Friday, January 15th, 2021

Have you ever been disappointed with God? I suspect all of us would speak to the affirmative of that statement. I must confess there have been times I have been. One of those times is now. After 10 months or pursuing me, Covid finally caught up with me. In spite of the mask, the hand sanitizing, the extra vitamins designed to ward off a virus or infection, I got it. A body that once weighed 223 and was pretty solid is now 30 pounds less in 3 weeks, lost a lot of muscle and is weak. (I hope this is not TMI): I have trouble keeping things down (or at least not feeling nauseated) and keeping things in. I’ve tried the BRAT diet (Bananas, Rice, Apple sauce, and Toast) but that hasn’t worked. And besides, it is boring and sort of disgusting.  I’m not fond of bananas, white rice or white toast.  I’ve had people praying for me. I have prayed fervently for healing. All the tests so far have come back negative, or on the good side. After a night of solid sleep where the alarm woke me, I slept fitfully last night. This is not meant to be a “woe is me” devotion though. It is designed to ask a question:

Why am I disappointed with God?

I already know the answer: because He hasn’t answered my (and others) prayers for healing. My desire is to be completely healed from this mess. But then I think, “Who am I to expect that? Maybe God has a bigger plan in His big picture?”

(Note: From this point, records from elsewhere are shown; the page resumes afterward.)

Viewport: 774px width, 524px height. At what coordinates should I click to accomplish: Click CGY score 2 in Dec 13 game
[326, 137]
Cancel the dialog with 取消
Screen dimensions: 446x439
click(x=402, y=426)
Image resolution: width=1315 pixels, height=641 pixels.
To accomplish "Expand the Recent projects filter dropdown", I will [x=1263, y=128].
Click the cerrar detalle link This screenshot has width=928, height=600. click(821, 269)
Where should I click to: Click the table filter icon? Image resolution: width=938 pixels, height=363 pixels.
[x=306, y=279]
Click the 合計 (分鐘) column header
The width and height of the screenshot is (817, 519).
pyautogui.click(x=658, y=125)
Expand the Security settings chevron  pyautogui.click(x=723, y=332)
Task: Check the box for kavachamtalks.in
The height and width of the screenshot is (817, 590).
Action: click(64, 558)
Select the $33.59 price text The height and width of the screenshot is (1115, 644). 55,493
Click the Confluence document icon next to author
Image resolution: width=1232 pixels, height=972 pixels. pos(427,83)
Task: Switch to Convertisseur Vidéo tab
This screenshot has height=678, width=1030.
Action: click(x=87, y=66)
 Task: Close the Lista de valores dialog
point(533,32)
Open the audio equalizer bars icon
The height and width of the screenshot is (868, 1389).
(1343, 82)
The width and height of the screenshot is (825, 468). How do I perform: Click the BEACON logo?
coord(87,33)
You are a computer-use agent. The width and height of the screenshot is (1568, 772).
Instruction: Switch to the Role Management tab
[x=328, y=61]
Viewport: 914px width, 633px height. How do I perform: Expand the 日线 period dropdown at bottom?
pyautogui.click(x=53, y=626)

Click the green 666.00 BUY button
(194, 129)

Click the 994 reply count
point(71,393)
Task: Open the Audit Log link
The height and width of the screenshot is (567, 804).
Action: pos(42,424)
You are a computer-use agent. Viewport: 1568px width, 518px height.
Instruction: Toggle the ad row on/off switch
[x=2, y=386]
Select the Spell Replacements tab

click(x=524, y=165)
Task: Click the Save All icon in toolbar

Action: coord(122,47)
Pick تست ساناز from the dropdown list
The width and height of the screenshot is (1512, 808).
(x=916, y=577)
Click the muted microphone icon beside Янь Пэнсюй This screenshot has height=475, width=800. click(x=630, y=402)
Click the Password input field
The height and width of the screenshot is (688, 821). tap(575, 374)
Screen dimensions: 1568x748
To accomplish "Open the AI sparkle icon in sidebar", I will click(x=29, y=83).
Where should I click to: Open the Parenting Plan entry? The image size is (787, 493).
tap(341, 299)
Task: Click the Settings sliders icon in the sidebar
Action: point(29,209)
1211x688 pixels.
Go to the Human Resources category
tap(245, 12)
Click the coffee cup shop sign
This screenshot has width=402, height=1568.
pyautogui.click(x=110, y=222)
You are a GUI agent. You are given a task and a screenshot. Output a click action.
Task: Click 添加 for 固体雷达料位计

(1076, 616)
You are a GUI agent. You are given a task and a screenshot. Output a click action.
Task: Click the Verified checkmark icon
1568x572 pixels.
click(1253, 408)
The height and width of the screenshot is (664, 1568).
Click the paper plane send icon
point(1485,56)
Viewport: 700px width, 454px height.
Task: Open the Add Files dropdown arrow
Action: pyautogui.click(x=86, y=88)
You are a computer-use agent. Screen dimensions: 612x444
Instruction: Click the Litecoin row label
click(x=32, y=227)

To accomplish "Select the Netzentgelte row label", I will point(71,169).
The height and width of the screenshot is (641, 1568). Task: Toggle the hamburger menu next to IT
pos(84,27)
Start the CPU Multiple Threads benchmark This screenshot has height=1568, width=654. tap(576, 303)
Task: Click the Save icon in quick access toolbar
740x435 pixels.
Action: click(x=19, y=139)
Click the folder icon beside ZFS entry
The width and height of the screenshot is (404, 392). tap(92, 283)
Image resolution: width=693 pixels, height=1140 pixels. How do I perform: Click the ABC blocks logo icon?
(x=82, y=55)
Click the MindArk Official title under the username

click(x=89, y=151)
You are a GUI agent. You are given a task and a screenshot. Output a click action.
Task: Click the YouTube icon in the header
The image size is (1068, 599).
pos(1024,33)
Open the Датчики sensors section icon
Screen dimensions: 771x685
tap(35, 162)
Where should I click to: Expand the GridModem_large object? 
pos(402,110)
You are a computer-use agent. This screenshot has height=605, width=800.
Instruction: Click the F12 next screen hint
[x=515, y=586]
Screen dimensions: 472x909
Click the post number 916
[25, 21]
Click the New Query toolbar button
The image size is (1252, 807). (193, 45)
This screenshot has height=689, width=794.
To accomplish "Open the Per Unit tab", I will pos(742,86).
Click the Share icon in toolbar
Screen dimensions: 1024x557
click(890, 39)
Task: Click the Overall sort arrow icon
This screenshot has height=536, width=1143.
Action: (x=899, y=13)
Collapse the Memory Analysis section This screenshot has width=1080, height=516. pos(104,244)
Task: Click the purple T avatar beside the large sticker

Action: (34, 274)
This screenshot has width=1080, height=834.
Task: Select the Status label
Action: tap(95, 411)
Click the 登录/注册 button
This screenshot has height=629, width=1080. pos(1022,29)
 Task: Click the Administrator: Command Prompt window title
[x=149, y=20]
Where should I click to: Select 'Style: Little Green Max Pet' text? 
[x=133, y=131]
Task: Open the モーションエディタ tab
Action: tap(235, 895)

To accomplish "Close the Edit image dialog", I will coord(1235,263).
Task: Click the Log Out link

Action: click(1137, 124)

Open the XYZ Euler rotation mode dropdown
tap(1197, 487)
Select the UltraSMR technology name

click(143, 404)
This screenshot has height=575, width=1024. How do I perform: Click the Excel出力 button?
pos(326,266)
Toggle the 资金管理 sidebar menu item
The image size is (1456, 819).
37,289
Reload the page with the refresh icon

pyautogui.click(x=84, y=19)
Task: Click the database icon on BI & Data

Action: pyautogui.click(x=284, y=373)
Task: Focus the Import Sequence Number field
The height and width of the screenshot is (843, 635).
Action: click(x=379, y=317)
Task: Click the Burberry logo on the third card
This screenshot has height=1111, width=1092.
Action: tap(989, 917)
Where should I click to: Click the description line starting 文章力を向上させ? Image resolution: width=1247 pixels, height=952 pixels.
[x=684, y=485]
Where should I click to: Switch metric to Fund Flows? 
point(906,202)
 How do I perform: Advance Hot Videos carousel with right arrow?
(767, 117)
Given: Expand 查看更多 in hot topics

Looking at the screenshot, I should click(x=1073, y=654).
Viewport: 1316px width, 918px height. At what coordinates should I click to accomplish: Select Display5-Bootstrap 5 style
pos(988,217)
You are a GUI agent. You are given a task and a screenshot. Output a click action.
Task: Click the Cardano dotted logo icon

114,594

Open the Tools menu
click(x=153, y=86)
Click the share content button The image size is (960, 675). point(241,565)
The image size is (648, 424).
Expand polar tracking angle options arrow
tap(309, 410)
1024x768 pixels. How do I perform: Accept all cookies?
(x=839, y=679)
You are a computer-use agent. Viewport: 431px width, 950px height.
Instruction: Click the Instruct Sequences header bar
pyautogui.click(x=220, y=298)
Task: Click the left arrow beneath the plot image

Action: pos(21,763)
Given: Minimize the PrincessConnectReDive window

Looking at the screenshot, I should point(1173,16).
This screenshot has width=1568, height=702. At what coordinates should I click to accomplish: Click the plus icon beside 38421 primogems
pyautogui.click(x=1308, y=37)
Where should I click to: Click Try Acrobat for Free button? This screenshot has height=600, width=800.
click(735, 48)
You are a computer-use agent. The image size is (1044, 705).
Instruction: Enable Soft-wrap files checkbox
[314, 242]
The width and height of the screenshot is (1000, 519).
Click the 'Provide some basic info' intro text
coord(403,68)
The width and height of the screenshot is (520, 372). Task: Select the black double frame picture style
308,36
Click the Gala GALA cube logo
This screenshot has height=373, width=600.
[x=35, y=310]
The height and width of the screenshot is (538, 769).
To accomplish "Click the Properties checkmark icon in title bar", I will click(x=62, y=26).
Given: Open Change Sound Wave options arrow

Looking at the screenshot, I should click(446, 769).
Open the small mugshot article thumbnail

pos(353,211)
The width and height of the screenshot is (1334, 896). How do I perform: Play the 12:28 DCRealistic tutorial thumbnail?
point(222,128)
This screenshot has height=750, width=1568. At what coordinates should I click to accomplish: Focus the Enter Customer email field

One thing I do know is that I need to delight in God and then He will fulfill the desires of my heart, not the other way around, i.e. God will fulfill my dreams then I will delight in Him.  So I must keep in mind that disappointment is not unusual or even unexpected, but I must delight in Him no matter what. If He chooses to heal me, I will praise Him. If He has another plan, I will praise Him.

“So Father,  I will praise You even through my disappointment.”